◆ **Records supplied**:

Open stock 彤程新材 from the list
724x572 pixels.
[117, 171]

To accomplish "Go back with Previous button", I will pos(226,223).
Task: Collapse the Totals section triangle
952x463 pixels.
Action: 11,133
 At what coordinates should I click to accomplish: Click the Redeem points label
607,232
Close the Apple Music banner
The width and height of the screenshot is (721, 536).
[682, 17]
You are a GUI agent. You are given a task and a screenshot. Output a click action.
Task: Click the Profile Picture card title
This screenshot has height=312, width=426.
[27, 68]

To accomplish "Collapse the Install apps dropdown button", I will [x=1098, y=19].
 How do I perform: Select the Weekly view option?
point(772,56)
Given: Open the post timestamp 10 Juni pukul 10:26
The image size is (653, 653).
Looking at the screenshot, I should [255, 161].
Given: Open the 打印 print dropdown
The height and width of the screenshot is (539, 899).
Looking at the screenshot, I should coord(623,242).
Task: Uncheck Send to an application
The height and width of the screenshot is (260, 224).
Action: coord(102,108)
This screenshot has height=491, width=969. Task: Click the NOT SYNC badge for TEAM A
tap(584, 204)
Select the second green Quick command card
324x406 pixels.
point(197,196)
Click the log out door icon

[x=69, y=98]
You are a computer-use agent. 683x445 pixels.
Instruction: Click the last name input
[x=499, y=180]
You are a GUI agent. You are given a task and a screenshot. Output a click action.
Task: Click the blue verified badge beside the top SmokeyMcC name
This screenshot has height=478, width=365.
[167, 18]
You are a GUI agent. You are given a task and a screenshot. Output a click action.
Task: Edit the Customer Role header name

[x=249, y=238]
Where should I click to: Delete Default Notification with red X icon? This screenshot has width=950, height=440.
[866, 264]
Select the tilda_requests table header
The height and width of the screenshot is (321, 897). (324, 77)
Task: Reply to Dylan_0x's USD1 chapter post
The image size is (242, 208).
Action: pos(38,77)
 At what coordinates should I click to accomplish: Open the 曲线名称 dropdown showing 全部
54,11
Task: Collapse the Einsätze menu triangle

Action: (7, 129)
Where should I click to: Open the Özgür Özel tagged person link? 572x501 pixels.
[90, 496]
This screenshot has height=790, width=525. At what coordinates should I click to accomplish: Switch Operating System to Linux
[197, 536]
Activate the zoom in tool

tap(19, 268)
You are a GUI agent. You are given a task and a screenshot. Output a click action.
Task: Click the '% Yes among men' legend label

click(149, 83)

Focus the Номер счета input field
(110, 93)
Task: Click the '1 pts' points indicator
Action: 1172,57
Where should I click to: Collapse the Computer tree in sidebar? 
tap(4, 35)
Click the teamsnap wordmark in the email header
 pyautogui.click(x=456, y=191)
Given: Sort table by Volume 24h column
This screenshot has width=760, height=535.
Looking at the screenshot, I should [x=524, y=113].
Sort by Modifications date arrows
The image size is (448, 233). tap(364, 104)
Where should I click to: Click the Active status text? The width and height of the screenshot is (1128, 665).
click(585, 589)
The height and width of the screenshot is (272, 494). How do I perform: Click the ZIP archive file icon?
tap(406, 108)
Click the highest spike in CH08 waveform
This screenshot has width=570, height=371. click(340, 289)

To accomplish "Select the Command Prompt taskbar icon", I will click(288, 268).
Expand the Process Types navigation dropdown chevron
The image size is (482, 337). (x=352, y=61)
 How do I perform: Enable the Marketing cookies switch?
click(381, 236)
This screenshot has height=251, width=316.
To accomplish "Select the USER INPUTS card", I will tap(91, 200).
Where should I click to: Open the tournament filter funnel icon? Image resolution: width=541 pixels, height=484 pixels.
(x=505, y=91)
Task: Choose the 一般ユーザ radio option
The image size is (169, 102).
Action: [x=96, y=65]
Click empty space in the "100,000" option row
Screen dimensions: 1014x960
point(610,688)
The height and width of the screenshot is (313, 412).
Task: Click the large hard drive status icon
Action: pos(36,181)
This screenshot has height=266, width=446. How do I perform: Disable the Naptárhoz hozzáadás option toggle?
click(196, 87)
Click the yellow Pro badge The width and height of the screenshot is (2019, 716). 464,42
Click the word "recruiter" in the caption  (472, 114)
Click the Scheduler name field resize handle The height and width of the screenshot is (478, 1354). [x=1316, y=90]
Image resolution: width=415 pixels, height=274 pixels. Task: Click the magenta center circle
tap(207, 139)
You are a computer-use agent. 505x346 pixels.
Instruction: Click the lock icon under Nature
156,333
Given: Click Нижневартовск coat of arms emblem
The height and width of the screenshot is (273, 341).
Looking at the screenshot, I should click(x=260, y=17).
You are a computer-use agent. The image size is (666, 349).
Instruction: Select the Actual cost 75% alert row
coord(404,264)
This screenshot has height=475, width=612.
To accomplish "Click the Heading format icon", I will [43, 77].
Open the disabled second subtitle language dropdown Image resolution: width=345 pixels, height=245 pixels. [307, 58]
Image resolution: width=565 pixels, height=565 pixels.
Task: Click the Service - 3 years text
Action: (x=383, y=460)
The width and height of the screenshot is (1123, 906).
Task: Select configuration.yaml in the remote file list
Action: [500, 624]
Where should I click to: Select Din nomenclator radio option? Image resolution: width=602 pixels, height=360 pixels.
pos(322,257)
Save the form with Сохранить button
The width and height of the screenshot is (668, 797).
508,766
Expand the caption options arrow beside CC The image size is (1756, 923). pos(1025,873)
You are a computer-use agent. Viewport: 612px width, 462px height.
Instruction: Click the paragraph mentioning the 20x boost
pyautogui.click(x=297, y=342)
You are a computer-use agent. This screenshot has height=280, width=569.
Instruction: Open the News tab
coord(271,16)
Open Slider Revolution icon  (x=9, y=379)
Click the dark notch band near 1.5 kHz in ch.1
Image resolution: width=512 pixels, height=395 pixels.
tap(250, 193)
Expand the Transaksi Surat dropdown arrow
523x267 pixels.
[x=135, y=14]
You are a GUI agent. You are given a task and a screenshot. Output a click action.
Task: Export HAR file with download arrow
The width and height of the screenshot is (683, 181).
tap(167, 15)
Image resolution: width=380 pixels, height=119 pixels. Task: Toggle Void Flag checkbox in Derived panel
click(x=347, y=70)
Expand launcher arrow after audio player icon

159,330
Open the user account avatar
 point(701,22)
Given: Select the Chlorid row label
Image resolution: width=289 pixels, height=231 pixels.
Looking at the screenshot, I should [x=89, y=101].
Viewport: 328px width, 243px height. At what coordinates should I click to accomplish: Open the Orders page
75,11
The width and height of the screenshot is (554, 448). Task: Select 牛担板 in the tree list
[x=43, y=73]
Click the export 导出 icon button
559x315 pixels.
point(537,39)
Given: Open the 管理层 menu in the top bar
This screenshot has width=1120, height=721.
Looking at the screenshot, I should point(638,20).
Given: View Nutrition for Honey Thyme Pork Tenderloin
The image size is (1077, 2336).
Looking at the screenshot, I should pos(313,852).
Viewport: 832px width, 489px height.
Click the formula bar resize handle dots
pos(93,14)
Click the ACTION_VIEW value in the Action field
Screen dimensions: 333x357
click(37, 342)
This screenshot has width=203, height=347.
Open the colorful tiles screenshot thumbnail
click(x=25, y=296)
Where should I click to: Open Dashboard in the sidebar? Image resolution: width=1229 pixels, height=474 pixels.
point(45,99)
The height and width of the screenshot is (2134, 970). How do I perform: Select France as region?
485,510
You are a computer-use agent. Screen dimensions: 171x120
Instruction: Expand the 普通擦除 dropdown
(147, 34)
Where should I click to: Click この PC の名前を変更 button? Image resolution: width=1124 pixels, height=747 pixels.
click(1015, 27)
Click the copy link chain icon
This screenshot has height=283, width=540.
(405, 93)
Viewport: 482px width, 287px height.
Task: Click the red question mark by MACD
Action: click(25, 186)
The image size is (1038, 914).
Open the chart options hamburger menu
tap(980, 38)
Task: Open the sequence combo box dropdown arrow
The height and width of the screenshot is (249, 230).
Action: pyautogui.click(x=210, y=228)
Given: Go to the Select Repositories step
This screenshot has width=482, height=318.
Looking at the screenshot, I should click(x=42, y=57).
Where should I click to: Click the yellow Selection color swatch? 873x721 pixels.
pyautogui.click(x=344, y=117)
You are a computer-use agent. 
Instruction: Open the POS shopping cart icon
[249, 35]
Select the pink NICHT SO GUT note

◆ **Exercise instructions**: Once you have counted every line in the listing that holds the string "post", give that number and nothing else.

◆ **Output of the task**: 2